OBJECTIVE =>
Copy these records word for word, starting with the line that contains "This screenshot has height=819, width=1456." and continuing through the line that contains "click(48, 221)".

DATA PROVIDED =>

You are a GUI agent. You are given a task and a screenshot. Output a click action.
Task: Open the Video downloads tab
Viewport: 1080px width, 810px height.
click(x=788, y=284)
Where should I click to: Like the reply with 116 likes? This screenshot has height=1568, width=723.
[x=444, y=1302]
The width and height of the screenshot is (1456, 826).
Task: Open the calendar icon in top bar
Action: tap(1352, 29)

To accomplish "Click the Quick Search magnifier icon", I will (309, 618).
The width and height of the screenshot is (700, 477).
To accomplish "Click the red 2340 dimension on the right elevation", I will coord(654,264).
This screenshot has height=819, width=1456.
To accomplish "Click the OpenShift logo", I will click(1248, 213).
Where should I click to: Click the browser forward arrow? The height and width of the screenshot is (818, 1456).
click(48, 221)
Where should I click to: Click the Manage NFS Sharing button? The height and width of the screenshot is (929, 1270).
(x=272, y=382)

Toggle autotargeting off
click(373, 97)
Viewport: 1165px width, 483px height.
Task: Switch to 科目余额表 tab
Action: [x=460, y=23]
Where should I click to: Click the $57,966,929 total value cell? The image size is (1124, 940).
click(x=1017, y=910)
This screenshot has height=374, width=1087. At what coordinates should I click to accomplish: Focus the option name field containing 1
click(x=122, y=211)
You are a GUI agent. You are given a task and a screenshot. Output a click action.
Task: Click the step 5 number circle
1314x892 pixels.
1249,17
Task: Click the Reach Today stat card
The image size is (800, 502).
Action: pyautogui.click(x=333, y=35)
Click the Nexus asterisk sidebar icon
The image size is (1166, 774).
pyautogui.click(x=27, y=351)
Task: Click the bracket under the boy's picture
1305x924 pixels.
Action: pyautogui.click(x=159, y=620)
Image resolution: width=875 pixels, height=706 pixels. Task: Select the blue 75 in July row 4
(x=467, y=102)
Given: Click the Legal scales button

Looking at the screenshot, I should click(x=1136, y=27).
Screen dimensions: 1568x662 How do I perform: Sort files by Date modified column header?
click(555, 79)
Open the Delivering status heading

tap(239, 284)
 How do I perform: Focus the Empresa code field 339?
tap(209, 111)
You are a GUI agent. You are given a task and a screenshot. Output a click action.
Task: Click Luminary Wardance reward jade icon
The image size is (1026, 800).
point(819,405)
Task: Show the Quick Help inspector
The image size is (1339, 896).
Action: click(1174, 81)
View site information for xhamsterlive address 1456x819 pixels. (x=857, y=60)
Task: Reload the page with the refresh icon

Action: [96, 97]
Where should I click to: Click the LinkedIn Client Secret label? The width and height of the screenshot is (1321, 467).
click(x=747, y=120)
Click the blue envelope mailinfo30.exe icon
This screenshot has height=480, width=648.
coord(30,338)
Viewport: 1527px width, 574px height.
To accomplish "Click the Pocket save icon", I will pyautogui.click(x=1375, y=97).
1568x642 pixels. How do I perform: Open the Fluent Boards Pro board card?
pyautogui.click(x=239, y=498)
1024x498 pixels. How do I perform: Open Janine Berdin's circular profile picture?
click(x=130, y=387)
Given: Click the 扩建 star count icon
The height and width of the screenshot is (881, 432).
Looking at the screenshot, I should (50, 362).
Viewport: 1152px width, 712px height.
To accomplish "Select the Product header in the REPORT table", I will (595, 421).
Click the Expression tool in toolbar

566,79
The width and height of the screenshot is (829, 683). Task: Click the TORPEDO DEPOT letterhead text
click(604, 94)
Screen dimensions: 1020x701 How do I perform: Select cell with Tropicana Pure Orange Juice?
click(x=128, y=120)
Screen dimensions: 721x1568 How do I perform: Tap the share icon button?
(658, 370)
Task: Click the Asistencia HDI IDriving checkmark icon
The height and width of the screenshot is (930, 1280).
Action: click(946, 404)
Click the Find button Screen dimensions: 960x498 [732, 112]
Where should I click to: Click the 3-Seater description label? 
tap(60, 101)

WRITTEN SOLUTION =>
This screenshot has height=819, width=1456.
To accomplish "Click the OpenShift logo", I will click(1248, 213).
Where should I click to: Click the browser forward arrow? The height and width of the screenshot is (818, 1456).
click(48, 221)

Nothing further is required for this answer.